Explication : ces Etats sont un havre de paix pour les holdings et autres sociétés écrans. Certains de ces pays garantissent même l’anonymat aux investisseurs s’y domiciliant (fonds
spéculatifs, sites de commerce ou de paris en ligne et même messagerie rose…). Des conditions idéales pour qui souhaite échapper au fisc.
Mêmes mécanismes d’évasion pour l’épargne. Ilot de 116 km2 planté entre la France et le Royaume-Uni, le territoire de
Jersey, où les taxes et les droits de succession sont quasi inexistants, gère ainsi près de 500 milliards d’euros d’actifs, abritait, l’an dernier, 1 030 fonds spéculatifs et comptait une
banque pour 1 125 habitants.
Le terrain de jeu préféré des multinationales
Depuis le1er mars, les entreprises françaises implantées dans l’un des 18 paradis fiscaux référencés par le gouvernement
sont passibles de sanctions financières. « Ces dispositions ne valent que pour les pays n’ayant pas de convention fiscale avec la France », remarque Jean Merckaert, auteur du rapport. En
revanche, pas de sanctions, a priori, pour les entreprises implantées dans des pays ayant un accord de coopération avec Paris. « Et comme ces Etats sont incapables de fournir des informations
fiables sur les sociétés établies sur leur territoire, ajoute Jean Merckaert, pour ces dernières, le risque est quasi nul. » D’autant qu’elles sont souvent secondées par « nombre de banques,
juristes et avocats d’affaires ».
Soucieuses d’alléger leur comptabilité, de payer moins de frais de siège ou moins de droits de propriété, par exemple, les
multinationales ont bien compris les avantages qu’offre l’implantation dans ces territoires à la fiscalité parfois opaque.
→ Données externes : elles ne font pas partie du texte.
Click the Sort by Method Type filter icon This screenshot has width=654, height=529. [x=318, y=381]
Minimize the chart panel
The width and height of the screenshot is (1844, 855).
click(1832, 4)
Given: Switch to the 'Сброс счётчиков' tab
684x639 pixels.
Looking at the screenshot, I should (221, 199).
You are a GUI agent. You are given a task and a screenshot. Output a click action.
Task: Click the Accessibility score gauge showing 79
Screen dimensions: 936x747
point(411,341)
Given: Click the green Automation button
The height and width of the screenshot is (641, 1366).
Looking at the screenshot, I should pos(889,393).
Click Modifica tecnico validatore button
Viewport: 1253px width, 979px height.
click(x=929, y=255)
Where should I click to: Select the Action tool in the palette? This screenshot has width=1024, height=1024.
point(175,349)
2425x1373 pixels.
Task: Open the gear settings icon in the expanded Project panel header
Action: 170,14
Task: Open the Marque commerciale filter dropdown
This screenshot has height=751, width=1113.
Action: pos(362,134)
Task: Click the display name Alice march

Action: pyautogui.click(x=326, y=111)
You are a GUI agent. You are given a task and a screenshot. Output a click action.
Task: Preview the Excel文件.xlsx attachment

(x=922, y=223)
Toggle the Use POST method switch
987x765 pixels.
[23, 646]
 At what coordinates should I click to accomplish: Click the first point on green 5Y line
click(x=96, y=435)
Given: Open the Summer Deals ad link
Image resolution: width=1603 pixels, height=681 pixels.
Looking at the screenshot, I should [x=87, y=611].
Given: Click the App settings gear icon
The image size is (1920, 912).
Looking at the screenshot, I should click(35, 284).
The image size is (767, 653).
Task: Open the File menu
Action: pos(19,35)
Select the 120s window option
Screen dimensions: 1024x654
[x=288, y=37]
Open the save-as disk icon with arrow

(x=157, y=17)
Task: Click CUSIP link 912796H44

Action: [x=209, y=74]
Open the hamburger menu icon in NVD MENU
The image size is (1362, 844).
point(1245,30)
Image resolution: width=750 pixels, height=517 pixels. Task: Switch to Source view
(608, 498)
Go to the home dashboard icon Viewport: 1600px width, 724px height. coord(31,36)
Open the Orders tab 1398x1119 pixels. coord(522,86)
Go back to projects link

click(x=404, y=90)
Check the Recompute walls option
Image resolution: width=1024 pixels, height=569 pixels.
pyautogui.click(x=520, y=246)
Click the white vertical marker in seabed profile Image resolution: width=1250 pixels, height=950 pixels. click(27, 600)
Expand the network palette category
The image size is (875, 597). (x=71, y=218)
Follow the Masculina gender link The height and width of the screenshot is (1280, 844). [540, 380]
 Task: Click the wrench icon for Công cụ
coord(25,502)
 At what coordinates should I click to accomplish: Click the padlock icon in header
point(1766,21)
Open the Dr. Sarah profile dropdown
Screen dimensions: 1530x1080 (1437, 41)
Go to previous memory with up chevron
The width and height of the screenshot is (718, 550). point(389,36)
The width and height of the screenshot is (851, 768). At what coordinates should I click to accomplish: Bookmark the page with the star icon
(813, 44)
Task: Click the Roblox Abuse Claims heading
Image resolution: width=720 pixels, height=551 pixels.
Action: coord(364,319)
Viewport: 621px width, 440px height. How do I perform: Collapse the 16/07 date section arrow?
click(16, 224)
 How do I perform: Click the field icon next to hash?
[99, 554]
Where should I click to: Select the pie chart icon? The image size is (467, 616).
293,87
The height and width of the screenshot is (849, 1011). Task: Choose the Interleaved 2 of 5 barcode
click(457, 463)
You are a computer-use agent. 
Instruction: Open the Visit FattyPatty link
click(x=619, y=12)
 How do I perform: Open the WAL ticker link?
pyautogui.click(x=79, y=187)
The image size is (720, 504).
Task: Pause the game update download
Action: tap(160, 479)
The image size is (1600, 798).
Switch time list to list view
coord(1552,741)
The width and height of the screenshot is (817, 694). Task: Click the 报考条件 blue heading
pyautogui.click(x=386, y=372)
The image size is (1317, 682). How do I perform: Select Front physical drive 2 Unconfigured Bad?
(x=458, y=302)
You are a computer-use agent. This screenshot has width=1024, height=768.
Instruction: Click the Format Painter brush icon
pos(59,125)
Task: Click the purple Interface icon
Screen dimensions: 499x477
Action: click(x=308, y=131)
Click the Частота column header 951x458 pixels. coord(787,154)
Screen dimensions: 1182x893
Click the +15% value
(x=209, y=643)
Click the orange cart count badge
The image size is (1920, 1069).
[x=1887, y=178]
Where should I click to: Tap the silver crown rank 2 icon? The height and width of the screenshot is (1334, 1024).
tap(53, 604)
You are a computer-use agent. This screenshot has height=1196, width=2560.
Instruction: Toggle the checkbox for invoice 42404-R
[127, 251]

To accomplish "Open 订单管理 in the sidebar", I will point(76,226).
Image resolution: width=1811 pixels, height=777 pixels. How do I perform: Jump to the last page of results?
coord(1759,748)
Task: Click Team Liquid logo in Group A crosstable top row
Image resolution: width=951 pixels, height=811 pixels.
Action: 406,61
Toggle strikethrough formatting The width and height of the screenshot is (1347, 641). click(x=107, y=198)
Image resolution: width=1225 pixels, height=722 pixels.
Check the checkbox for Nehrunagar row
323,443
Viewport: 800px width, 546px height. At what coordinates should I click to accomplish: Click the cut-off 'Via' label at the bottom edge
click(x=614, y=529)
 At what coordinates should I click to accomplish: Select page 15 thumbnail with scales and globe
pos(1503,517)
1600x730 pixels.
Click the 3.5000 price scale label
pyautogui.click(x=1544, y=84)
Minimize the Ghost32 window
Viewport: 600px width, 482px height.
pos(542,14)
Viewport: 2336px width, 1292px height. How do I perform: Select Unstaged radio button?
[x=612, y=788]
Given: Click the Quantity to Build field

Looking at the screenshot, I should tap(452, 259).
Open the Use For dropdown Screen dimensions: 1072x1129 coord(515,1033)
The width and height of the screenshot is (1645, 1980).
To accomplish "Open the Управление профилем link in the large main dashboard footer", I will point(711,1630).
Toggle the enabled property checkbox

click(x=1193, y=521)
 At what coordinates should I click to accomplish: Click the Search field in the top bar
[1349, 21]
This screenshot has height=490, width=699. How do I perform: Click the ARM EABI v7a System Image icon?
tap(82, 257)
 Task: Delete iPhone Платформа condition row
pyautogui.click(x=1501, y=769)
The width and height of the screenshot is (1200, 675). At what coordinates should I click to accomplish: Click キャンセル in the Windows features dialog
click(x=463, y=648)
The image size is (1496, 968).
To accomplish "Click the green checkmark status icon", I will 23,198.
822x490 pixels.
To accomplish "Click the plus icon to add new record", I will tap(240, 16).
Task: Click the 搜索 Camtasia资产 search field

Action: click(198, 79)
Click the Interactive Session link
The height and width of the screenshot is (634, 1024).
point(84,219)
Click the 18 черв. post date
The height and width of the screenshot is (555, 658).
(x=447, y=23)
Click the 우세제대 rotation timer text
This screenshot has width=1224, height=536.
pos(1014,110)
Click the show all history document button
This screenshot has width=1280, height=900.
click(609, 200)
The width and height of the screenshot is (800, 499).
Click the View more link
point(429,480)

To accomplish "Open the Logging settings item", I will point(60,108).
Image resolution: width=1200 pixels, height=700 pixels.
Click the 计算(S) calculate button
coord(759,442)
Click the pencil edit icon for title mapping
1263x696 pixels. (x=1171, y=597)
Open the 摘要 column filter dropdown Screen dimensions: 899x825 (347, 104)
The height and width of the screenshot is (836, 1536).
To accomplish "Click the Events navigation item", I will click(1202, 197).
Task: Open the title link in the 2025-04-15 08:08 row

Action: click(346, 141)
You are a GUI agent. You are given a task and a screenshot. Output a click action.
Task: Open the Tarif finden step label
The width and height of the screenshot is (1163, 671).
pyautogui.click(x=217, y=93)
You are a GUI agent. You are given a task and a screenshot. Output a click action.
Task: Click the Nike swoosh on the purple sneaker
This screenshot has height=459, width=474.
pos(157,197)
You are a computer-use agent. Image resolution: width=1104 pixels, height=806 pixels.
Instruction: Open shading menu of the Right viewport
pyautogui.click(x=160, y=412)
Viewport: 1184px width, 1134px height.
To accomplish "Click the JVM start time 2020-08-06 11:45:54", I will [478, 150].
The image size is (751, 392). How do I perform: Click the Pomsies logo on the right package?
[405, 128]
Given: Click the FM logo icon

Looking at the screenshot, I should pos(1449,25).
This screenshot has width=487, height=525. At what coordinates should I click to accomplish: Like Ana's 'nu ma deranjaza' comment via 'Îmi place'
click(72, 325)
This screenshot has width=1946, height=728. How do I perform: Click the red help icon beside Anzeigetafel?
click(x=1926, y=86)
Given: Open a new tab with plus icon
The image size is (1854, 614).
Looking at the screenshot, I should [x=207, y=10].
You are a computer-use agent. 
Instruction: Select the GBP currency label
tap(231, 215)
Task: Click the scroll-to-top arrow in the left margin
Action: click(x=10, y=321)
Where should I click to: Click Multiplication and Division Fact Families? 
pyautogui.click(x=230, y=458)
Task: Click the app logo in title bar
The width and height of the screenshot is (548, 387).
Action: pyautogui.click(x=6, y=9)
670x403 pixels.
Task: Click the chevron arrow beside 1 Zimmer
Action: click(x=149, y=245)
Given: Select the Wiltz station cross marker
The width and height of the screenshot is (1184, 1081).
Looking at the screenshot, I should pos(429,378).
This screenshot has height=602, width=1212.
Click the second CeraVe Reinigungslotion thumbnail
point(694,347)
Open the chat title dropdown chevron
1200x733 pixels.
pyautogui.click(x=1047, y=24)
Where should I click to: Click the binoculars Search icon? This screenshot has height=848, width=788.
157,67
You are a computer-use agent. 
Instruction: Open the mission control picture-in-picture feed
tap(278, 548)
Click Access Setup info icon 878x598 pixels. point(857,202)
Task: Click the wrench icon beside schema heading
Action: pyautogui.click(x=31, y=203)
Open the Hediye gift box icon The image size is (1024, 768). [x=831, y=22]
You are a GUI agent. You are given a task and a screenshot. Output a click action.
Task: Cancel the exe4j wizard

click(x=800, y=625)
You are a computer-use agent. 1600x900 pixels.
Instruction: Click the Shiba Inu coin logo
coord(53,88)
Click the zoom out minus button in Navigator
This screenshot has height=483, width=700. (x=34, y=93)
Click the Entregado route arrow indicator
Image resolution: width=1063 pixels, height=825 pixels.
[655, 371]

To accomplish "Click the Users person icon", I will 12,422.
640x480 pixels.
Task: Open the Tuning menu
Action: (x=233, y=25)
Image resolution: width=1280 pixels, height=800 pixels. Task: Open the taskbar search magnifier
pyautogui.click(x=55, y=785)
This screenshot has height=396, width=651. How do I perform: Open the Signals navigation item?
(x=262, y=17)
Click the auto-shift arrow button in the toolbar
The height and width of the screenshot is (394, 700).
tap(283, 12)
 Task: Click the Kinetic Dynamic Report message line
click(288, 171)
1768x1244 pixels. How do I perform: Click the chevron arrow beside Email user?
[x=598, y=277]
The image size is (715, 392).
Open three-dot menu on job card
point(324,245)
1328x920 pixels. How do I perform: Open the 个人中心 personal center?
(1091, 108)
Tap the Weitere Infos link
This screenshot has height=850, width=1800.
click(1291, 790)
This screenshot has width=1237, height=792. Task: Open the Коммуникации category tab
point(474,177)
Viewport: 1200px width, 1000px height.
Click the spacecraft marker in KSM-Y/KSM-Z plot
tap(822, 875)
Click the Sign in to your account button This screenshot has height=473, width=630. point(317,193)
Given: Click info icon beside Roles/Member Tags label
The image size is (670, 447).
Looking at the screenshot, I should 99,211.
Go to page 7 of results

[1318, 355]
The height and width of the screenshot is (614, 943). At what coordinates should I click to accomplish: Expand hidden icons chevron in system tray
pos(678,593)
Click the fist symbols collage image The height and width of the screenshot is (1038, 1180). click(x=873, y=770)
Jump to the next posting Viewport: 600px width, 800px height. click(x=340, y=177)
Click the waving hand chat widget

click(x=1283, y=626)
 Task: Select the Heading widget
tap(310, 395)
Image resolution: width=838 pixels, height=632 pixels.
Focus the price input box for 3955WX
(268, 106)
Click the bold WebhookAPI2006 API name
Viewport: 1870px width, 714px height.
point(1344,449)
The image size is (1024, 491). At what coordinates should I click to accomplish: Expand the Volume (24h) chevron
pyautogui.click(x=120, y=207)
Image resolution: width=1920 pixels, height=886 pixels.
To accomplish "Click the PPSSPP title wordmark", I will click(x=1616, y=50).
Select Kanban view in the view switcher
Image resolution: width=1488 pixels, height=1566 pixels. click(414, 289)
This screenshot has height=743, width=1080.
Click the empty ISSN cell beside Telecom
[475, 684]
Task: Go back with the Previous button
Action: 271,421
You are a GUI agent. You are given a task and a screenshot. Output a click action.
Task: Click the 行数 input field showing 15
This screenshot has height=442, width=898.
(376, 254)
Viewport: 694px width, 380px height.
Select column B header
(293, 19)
Parmi les 50 premières entreprises européennes, trois (le britannique Lloyds, l’allemand Bosch et le français Total) ne
donnent quasiment aucune information sur leurs filiales. Les 48 autres, elles, déclarent 4706 filiales dans des paradis fiscaux, nous apprend l’étude. Les entreprises
françaises — dont certaines sont publiques! — n’échappent pas à la règle, la palme revenant aux banques.
Une liste de soixante pays
Non-conformité avec les normes antiblanchiment, présence sur leur territoire de sociétés écrans, législation permettant de
masquer l’identité des propriétaires de sociétés, poids dans la finance offshore… En tenant compte d’une douzaine de critères d’opacité, le CCFD, dans son étude, dresse un inventaire de
soixante pays assimilables à des paradis fiscaux.
A titre de comparaison, la liste noire d’Etats jugés non coopératifs établie par la France en février dernier ne compte que… dix-huit pays.
En tête du classement des paradis fiscaux de l’ONG, on retrouve, sans surprise des pays réputés depuis toujours pour leur manque de transparence : les Bahamas, la Barbade, Belize, le sultanat de Brunei, île de la Dominique, le territoire de Labuan (Malaisie), les îles Samoa, les Seychelles… Pointés du doigt pour leur opacité, l’Irlande, les Pays-Bas et le Royaume-Uni arrivent en queue de peloton. Ironie du sort, parmi les partenaires clés de la France, c’est Londres qui, sous la présidence française du G 20, devrait être en charge d’un atelier de réflexion sur… les paradis fiscaux.